Lot Archive
Kings of Wessex, Ecgberht (802-39), Penny, London (as king of the Mercians), [829], Rædmund, + ecgberht rex m around cross potent, rev. + red: m:v d:h. in three lines, divided by beaded bars, 1.36g/9h (Naismith L31.1-2 var. [this rev. type unrecorded]; SCBI BM 1069 var.; N 585 var.; S 1037 var.). Edge slightly curved at 11 o’clock, otherwise very fine, orange earthen patina, extremely rare and important £6,000-£8,000
Provenance: Found in North Yorkshire, 2022 (EMC 2022.0208)
The silver pence minted by the West Saxon king Ecgberht (802-839) at the London mint are of great historical importance. They adhere, in the most explicit way, to the sentiment expressed by Mark Blackburn when he wrote that ‘for the ninth century, above all others, the coinage has a fundamental contribution to make to our knowledge of political history’. While of relatively humble appearance, these coins offer exceptional testimony to perhaps the most important event of the first four decades of that century; the West Saxon conquest of London in 829. Ecgberht’s victory, and his subsequent assumption of the title ‘king of the Mercians’ signalled a major adjustment to the political and military hierarchy of the Southumbrian kingdoms. It established a precedent which was to be followed some fifty years later by his grandson, Alfred, during the struggle against the Vikings. These coins bear witness to the strength of Ecgberht's position, the willingness of at least some within Mercia to accept him as their legitimate king, if only for a fleeting moment, and the malleability of coinage as tool for disseminating political messages at the time.

| EXTRACTED INFORMATION |
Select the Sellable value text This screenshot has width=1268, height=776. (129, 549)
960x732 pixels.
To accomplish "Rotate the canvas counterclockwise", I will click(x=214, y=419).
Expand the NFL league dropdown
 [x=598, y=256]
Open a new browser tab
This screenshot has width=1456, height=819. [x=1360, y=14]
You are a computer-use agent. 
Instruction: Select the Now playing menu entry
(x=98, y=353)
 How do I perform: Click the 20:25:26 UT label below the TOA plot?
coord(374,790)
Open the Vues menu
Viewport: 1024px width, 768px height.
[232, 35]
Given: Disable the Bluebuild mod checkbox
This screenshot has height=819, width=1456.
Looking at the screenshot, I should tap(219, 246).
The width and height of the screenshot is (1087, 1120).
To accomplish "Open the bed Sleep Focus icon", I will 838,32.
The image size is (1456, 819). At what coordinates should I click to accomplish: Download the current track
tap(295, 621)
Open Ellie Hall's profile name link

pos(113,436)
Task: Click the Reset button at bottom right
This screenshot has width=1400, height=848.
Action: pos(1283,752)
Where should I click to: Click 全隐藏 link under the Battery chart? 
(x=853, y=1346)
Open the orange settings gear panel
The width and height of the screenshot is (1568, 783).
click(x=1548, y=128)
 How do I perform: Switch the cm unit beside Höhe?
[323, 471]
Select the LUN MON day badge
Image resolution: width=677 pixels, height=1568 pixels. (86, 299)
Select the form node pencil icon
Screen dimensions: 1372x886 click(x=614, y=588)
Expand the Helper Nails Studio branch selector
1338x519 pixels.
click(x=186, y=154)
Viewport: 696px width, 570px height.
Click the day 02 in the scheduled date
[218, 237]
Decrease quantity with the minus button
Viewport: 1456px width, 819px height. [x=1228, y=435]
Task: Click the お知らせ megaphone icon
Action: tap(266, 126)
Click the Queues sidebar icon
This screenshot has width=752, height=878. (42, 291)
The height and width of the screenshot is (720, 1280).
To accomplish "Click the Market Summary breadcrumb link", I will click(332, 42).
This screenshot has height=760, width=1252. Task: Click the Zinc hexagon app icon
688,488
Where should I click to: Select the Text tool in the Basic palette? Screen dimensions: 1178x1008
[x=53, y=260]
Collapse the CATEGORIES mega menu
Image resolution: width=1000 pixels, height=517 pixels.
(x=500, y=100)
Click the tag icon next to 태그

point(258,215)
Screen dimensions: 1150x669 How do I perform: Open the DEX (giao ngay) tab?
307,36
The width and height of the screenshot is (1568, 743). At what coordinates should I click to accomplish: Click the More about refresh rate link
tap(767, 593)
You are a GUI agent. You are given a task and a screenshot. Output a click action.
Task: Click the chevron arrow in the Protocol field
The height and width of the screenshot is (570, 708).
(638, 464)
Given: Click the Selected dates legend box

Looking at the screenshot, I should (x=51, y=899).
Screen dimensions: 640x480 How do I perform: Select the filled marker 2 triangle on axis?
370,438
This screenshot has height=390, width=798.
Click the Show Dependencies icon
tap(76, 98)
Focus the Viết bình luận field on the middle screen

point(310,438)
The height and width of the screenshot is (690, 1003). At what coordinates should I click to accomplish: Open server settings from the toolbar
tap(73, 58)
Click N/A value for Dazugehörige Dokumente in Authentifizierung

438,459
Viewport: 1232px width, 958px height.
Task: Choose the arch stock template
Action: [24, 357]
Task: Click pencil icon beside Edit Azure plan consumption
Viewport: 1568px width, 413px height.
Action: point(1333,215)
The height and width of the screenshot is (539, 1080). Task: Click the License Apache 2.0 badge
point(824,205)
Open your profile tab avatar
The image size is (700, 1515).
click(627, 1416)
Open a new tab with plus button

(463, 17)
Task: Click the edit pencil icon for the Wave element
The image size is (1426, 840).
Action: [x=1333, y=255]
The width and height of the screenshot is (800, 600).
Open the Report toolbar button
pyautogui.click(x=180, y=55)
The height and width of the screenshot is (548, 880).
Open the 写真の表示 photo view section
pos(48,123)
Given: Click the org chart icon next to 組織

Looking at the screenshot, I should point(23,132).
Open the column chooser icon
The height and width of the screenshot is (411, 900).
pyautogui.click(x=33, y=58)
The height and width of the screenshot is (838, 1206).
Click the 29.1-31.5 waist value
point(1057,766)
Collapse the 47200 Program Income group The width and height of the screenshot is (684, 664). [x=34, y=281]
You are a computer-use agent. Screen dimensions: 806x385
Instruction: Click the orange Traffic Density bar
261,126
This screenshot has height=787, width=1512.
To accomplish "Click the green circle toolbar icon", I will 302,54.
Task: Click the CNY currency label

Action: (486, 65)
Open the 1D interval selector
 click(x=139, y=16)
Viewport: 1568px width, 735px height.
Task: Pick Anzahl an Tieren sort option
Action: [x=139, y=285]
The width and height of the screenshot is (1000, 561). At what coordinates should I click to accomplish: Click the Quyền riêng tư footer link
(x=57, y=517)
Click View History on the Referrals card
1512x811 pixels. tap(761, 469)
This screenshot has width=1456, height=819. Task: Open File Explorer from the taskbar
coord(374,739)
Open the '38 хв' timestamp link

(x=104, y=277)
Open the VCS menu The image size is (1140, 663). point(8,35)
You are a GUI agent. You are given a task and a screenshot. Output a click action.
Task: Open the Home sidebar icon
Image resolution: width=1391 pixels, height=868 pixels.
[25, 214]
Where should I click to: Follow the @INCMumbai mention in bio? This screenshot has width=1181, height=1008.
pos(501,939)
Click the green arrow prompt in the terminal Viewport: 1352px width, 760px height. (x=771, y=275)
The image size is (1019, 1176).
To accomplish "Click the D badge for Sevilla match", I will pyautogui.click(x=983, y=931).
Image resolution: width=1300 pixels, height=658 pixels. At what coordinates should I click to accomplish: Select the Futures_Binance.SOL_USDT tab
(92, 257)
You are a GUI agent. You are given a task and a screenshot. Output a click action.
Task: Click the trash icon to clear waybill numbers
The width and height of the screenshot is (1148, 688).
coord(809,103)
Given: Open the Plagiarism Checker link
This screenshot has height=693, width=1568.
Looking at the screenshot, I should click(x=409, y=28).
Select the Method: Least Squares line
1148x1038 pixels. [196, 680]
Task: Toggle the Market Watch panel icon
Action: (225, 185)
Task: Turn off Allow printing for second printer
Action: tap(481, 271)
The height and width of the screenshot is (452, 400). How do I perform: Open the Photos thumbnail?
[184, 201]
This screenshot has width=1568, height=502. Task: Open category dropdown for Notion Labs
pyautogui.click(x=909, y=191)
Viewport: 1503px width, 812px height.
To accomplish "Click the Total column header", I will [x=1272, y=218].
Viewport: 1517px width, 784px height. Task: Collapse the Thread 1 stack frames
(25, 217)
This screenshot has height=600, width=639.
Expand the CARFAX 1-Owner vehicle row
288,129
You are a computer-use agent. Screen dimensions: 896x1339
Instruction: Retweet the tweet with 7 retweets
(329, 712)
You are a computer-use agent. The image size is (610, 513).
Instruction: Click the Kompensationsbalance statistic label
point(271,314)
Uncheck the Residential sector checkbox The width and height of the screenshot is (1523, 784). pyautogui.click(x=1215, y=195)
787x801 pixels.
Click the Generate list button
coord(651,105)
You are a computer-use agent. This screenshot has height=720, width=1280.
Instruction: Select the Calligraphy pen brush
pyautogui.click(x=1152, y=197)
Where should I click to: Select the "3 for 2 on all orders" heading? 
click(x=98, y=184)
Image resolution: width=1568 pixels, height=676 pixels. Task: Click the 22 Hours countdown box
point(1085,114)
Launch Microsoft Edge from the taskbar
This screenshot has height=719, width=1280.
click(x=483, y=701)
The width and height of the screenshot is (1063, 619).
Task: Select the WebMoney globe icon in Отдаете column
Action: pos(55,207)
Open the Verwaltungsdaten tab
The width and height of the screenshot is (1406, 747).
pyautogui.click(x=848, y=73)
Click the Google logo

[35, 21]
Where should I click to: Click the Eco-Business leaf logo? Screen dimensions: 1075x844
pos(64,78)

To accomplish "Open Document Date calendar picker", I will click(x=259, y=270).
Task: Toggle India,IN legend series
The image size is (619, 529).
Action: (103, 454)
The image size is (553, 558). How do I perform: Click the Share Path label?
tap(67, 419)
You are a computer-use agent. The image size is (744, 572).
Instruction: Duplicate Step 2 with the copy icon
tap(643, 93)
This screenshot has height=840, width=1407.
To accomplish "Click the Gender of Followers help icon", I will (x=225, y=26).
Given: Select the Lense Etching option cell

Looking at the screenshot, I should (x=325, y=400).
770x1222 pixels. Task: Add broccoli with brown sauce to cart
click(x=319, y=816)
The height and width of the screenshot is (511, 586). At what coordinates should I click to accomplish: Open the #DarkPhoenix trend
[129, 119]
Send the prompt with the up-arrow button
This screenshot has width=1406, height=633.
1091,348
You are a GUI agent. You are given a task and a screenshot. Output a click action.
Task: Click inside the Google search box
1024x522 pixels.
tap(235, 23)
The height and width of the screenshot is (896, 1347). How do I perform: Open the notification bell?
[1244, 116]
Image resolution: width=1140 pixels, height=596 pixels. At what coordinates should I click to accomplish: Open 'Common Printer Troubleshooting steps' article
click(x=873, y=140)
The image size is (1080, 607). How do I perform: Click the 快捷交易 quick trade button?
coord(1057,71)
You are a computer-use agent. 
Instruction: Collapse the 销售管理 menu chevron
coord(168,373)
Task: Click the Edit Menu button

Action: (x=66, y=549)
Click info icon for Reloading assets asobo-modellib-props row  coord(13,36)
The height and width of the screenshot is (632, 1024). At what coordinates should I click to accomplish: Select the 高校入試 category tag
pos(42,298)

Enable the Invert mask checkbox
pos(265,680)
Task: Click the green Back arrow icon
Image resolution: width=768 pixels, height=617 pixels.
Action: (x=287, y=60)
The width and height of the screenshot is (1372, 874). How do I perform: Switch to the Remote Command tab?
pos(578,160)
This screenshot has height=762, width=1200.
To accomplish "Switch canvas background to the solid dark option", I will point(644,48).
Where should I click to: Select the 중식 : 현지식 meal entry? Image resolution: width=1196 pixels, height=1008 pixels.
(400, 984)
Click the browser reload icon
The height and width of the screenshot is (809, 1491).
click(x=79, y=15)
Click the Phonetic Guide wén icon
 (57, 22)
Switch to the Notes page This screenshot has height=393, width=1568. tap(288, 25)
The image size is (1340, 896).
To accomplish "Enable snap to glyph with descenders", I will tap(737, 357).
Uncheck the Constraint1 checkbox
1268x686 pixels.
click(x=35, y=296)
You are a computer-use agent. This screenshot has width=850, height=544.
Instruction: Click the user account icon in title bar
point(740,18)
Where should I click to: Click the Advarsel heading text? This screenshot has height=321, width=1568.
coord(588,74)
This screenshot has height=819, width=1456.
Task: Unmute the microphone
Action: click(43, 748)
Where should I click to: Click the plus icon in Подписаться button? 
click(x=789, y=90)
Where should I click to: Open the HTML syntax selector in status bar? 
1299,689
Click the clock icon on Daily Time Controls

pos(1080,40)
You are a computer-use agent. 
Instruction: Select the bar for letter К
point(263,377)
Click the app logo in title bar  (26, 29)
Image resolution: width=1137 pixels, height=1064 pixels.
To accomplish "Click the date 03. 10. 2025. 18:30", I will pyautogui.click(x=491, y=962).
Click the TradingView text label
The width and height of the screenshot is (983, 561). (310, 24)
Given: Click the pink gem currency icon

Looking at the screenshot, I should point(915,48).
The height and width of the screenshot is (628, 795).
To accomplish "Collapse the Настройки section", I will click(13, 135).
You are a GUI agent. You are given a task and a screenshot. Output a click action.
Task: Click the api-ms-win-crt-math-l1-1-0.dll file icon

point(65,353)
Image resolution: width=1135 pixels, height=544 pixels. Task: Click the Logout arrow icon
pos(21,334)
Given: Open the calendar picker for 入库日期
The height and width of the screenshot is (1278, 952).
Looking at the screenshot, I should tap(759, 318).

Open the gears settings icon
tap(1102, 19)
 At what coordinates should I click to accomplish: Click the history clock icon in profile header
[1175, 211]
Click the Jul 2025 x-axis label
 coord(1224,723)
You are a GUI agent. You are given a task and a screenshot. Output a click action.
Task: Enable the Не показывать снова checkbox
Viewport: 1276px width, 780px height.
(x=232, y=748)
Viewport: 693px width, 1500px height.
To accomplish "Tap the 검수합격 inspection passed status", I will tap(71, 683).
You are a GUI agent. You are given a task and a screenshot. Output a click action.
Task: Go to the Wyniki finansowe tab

| REQUIREMENTS |
[a] According to the lot description, why are the silver pence Ecgberht minted at London of great historical importance? Answer in one to three sentences.
[b] Reproduce the lot description word for word, everything from "Lot Archive" down to "2022 (EMC 2022.0208)".
The entries are separate material with no connection to the lot description.

| ANSWER SET |
[a] They offer exceptional testimony to the West Saxon conquest of London in 829, perhaps the most important event of the first four decades of the ninth century. They also bear witness to the strength of Ecgberht's position, the willingness of at least some within Mercia to accept him as their legitimate king, and the malleability of coinage as a tool for spreading political messages at the time.

[b]
Lot Archive
Kings of Wessex, Ecgberht (802-39), Penny, London (as king of the Mercians), [829], Rædmund, + ecgberht rex m around cross potent, rev. + red: m:v d:h. in three lines, divided by beaded bars, 1.36g/9h (Naismith L31.1-2 var. [this rev. type unrecorded]; SCBI BM 1069 var.; N 585 var.; S 1037 var.). Edge slightly curved at 11 o’clock, otherwise very fine, orange earthen patina, extremely rare and important £6,000-£8,000
Provenance: Found in North Yorkshire, 2022 (EMC 2022.0208)